Edwards Lifesciences has obtained US Meals and Drug Administration (FDA) approval for its Evoque tricuspid valve alternative system, which turns into the primary transcatheter remedy to be accredited in the USA for the remedy of tricuspid regurgitation. 

The Evoque system is indicated for the development of well being standing in sufferers with symptomatic extreme tricuspid regurgitation regardless of optimum medical remedy for whom tricuspid valve alternative is deemed acceptable by a coronary heart workforce, the announcement mentioned.

The provision of a transcatheter remedy for tricuspid valve alternative gives an possibility for older sufferers with extreme tricuspid regurgitation who could also be considered as too excessive threat to endure surgical procedure. 

The Evoque system, which has beforehand been given breakthrough standing by the FDA, contains a nitinol self-expanding body, intra-annular sealing skirt, and tissue leaflets constructed from the corporate’s bovine pericardial tissue. The Evoque valve shall be accessible in three sizes, all delivered by way of the identical transfemoral 28F system.

“Sufferers struggling with tricuspid regurgitation endure life-impairing signs and, till as we speak, had no accredited transcatheter remedy choices,” mentioned Susheel Kodali, MD, director, Structural Coronary heart and Valve Heart at Columbia College Irving Medical Heart/NewYork-Presbyterian Hospital, New York, NY.

Kodali was the lead investigator of the TRISCEND II examine, which confirmed superiority of the Evoque system in contrast with optimum medical remedy alone. Key findings within the trial at 6 months, introduced on the Transcatheter Cardiovascular Therapeutics (TCT) 2023 assembly, included important discount or elimination of tricuspid regurgitation in addition to important and sustained high quality of life enchancment whereas demonstrating a good stability between threat and profit, famous Edwards Lifesciences. 

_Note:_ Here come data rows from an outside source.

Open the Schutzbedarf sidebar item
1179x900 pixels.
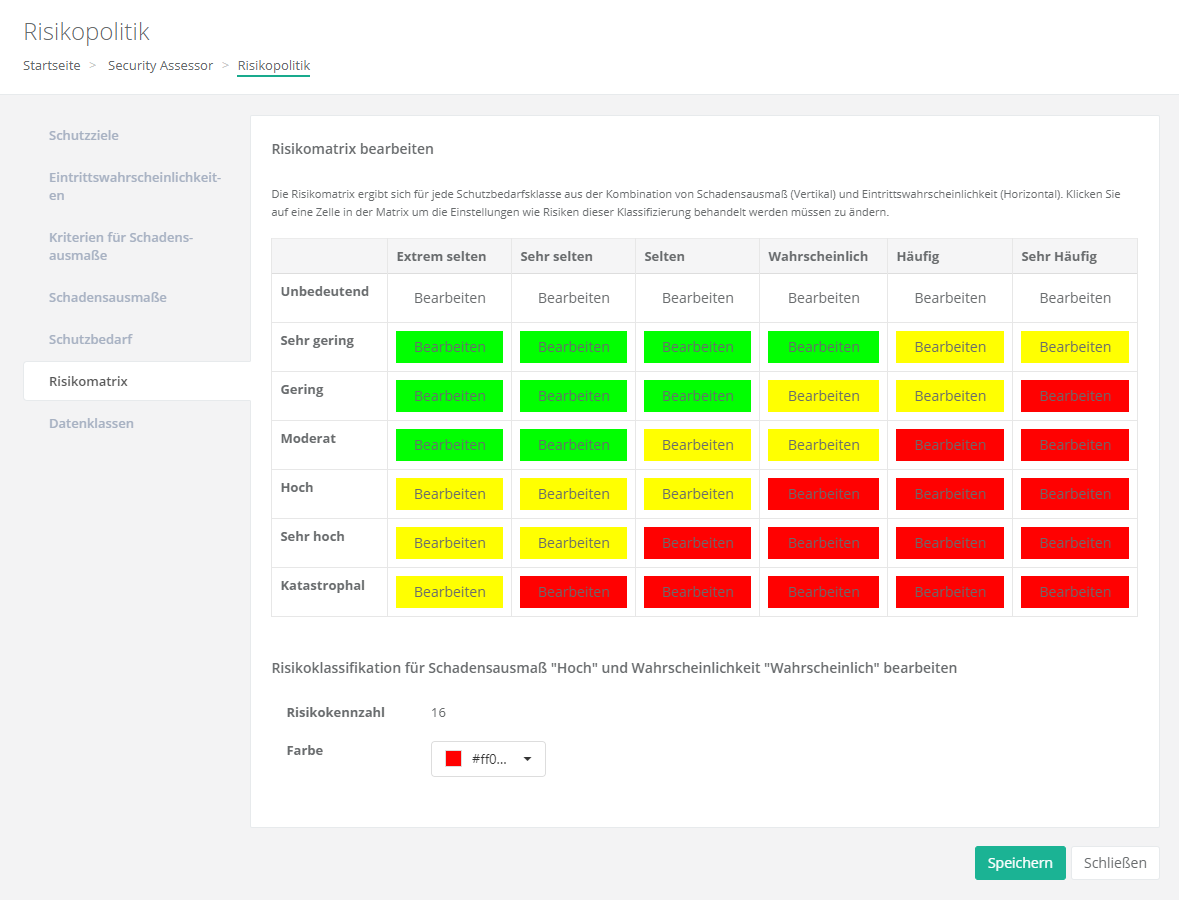[91, 339]
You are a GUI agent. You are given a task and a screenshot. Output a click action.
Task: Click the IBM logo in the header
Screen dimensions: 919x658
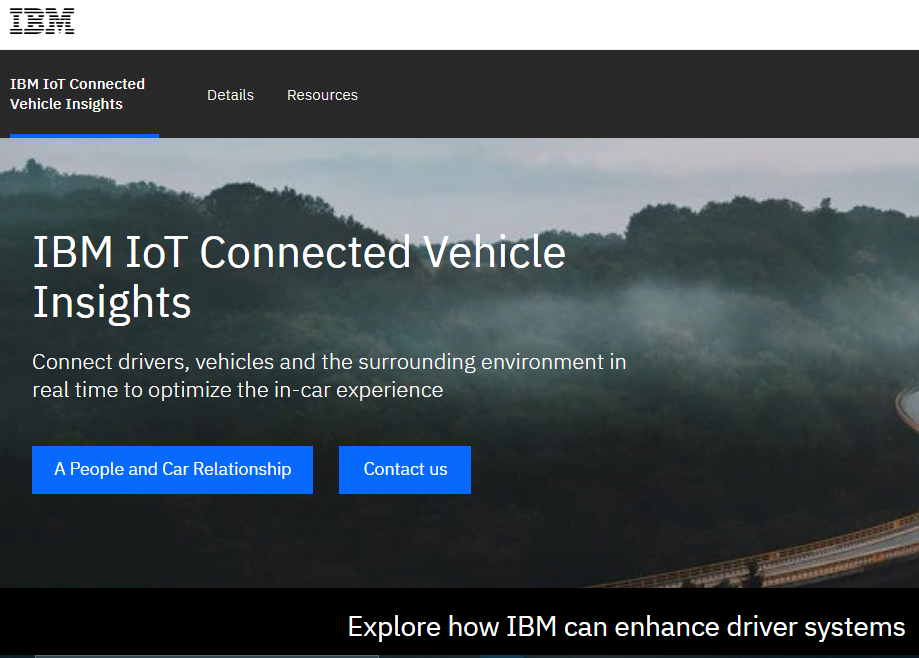(x=42, y=22)
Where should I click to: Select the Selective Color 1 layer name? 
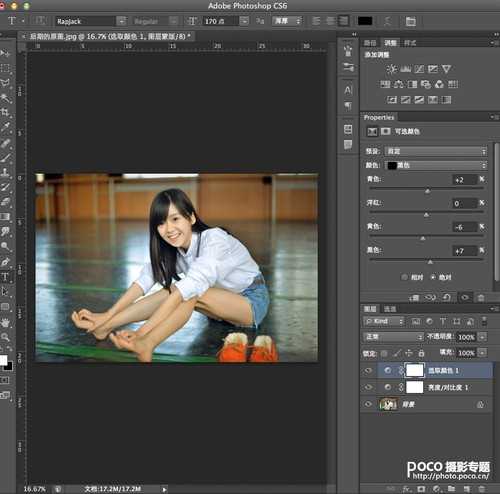[444, 371]
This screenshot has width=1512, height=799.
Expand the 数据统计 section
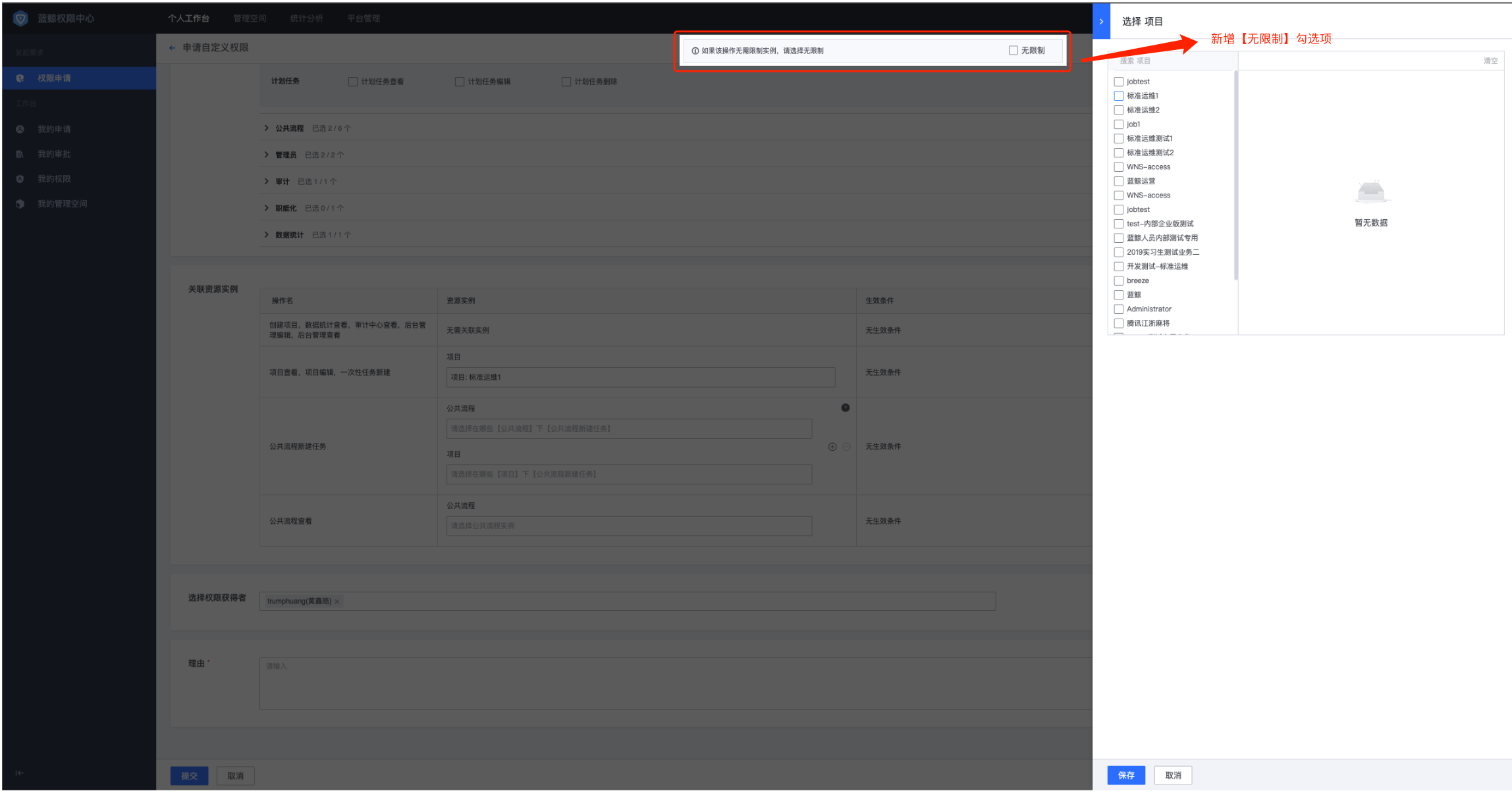click(267, 235)
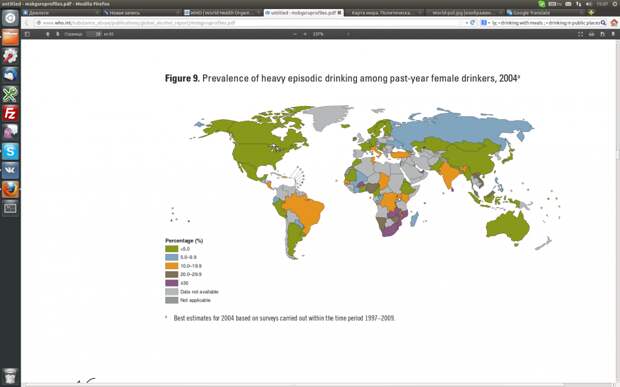
Task: Open the search engine selector dropdown
Action: click(485, 23)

Along with the 6-month cohort, 318 of the overall 392 randomly assigned sufferers accomplished a 1-year follow-up, with outcomes displaying favorable traits within the gadget group in contrast with the management group within the major composite endpoints, together with all-cause mortality, tricuspid intervention, heart failure hospitalization, and high quality of life. 

Edwards Lifesciences expects to current the total cohort of 392 TRISCEND II pivotal trial sufferers on the TCT assembly later in 2024.

The Evoque system obtained CE Mark approval in Europe in October 2023.